→ **TO DO**:
All lines in the data below carrying the string "camera" are to be located and copied.

* * *

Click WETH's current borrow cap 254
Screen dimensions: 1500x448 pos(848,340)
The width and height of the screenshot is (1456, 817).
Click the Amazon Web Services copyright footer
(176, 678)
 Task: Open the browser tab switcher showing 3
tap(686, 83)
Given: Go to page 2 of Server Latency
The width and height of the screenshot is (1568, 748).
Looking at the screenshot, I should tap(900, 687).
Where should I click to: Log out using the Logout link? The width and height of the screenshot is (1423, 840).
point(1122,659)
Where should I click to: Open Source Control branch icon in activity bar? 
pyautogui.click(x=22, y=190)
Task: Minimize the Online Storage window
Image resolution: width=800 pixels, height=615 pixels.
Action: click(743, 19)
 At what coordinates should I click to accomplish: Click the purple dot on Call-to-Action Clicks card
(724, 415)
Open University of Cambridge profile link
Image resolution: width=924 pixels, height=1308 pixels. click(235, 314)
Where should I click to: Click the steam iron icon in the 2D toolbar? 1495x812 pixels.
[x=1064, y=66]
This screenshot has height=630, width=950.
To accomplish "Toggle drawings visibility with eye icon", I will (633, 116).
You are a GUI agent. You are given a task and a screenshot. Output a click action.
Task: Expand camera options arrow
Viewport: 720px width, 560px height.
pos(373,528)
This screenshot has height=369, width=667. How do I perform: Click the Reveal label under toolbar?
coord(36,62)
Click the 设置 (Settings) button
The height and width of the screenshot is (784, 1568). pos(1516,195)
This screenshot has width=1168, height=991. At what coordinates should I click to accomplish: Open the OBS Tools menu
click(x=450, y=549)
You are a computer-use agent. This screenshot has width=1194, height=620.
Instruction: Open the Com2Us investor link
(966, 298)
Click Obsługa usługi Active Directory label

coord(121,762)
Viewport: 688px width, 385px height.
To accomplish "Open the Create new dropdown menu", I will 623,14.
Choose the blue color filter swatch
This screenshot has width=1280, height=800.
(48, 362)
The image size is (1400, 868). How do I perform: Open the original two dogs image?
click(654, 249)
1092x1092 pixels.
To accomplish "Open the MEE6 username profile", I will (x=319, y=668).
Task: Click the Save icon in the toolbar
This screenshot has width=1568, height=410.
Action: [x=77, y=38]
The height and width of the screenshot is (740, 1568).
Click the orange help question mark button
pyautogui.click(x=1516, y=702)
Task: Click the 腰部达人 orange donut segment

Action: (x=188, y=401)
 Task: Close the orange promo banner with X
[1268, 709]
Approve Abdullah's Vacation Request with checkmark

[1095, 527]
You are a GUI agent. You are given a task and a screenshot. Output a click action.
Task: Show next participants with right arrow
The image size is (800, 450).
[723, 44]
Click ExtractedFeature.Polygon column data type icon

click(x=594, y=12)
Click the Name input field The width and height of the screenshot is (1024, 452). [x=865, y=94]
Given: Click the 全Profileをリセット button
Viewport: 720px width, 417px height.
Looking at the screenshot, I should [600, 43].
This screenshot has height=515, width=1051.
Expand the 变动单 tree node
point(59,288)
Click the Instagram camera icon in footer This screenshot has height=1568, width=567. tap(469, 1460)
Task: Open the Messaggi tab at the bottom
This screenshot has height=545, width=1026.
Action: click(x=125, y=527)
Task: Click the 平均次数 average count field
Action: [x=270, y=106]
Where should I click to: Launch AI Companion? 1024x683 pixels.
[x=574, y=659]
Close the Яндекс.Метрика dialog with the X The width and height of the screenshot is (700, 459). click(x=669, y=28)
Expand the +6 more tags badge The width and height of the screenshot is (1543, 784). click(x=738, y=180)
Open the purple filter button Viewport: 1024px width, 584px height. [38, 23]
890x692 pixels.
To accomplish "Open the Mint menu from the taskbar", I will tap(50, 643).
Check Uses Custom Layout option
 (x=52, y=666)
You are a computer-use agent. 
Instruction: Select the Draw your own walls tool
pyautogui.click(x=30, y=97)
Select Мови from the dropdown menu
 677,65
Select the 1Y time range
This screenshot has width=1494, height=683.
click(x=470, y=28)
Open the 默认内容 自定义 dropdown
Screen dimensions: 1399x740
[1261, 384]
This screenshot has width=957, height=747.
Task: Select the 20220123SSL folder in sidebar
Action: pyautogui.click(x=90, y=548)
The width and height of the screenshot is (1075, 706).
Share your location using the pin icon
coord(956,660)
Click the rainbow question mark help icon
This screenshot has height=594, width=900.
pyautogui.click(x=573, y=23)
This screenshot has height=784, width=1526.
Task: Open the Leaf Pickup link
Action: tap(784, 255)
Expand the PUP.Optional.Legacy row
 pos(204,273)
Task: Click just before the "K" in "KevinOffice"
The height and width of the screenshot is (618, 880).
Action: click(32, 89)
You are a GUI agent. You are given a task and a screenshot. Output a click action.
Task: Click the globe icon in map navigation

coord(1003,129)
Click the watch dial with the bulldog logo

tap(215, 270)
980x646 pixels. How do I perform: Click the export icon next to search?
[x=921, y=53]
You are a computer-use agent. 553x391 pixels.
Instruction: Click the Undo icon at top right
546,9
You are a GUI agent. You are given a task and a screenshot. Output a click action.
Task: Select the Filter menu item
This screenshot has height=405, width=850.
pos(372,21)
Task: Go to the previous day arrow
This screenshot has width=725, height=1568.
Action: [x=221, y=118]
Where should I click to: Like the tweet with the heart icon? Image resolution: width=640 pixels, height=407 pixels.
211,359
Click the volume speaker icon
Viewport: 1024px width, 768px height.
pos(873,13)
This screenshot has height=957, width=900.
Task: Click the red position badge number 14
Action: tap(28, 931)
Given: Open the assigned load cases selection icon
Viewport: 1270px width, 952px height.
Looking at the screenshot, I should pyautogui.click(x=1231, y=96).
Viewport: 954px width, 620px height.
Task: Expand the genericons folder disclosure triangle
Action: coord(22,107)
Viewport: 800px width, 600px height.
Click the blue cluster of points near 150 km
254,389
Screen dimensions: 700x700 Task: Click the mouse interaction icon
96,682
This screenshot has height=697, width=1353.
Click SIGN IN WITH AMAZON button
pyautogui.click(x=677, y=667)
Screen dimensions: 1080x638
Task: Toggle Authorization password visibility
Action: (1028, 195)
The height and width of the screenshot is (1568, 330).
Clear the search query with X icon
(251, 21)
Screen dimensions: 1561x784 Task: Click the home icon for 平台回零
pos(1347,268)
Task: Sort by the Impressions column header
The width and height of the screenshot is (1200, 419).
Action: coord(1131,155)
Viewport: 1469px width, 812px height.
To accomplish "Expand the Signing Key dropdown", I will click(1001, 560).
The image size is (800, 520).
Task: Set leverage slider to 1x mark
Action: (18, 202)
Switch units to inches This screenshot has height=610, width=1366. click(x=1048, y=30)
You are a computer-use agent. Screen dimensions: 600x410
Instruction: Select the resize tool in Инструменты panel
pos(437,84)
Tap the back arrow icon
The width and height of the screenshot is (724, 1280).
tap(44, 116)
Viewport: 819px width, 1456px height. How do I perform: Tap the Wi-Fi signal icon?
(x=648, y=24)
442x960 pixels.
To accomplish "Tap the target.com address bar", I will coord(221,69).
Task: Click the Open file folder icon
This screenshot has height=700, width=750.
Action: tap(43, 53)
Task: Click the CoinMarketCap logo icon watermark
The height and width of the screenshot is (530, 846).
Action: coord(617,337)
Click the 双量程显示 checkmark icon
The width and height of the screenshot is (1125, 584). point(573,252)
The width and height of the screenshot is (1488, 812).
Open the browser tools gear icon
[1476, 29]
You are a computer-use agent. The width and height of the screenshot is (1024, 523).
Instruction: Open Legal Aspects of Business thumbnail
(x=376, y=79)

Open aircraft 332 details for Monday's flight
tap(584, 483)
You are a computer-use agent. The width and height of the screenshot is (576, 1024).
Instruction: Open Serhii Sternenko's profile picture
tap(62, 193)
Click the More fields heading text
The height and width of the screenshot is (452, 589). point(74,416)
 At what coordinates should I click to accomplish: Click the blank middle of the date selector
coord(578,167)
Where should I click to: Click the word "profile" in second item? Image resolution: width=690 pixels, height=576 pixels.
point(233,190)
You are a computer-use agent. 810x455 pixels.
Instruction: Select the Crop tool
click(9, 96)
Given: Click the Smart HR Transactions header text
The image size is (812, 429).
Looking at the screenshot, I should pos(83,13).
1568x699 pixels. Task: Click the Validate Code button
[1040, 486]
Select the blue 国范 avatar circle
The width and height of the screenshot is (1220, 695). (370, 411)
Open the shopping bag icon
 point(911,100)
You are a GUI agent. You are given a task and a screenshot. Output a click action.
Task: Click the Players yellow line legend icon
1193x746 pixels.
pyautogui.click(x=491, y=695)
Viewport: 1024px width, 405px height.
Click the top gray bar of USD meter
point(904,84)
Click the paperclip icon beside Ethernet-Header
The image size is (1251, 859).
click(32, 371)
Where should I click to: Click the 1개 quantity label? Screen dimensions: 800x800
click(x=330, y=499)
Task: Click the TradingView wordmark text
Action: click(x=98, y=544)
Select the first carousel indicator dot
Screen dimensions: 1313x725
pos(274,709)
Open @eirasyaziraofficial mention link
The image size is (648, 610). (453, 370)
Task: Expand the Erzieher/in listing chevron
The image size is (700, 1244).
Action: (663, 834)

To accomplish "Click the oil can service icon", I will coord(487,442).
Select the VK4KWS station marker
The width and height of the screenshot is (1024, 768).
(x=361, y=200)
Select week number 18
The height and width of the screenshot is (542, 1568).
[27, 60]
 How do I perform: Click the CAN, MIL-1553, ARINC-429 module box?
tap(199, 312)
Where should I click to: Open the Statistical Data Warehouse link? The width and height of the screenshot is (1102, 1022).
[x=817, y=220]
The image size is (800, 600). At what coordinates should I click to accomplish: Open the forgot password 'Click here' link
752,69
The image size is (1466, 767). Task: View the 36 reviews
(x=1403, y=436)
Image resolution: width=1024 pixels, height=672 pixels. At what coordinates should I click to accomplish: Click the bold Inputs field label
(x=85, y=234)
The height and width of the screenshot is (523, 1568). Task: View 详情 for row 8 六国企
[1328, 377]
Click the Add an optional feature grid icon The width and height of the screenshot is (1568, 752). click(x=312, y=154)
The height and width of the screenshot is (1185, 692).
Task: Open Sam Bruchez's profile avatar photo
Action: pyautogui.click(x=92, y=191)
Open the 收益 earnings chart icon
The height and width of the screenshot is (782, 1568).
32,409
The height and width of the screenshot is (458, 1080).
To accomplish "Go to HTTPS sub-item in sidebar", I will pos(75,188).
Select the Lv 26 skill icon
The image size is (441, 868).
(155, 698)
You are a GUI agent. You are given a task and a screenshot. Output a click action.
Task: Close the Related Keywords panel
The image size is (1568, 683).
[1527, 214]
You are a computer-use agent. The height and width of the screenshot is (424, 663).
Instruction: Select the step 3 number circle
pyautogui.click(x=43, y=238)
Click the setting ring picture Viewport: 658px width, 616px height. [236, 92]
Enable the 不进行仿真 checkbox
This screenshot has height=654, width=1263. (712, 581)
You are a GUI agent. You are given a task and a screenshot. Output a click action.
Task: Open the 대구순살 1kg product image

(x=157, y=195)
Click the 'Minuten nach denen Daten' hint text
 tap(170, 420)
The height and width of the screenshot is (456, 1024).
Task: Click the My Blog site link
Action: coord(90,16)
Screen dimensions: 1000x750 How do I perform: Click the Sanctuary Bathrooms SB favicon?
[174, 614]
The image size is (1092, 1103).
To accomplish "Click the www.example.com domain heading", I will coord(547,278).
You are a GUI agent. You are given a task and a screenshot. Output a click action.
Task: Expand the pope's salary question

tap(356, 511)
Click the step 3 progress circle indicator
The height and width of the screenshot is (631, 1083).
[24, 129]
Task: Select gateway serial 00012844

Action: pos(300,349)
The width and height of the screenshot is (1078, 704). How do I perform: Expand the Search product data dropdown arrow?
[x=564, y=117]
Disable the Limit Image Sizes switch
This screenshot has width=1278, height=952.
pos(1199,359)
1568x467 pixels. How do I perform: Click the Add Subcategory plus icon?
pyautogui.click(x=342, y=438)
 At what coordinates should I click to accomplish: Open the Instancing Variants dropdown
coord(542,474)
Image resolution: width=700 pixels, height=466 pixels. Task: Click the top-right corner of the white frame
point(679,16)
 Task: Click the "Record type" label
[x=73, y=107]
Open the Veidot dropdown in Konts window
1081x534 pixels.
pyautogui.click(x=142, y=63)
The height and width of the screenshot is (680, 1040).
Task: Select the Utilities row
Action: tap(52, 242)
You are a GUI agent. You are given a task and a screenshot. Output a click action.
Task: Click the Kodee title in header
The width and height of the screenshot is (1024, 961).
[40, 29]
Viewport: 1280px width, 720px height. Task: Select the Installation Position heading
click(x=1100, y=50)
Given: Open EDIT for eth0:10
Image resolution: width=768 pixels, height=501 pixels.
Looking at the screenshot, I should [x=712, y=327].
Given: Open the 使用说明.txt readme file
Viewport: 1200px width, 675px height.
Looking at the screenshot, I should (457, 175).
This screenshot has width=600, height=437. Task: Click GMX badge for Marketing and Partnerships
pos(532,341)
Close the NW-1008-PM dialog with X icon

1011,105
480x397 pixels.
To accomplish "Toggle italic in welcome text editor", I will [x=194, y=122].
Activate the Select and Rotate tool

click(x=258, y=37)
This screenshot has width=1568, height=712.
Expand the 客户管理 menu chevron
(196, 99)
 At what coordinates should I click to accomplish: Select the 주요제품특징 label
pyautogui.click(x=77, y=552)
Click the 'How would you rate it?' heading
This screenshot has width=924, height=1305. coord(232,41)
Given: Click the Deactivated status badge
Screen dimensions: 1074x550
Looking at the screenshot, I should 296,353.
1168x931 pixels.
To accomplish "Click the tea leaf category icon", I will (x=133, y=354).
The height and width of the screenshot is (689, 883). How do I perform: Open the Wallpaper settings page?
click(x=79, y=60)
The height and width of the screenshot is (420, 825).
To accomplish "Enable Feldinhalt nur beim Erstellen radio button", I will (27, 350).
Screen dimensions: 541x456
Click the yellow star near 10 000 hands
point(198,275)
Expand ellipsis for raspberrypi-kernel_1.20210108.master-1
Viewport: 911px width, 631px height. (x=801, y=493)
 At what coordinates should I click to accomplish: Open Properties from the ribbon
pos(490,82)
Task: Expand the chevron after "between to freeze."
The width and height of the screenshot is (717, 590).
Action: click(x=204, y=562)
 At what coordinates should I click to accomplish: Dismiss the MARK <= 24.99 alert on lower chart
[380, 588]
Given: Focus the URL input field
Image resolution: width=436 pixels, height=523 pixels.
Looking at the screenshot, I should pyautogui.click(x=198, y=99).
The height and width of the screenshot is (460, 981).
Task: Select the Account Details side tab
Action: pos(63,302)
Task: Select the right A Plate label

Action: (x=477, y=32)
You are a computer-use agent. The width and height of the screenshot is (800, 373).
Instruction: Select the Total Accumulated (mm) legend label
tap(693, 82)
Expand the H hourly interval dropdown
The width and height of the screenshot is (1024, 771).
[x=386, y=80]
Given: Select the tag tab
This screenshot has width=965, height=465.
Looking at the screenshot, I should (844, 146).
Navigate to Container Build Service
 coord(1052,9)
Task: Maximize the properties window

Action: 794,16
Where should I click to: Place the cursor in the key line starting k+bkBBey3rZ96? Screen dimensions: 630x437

* * *

→ **EXERCISE RESPONSE**:
Task: Expand camera options arrow
Click the Instagram camera icon in footer This screenshot has height=1568, width=567. tap(469, 1460)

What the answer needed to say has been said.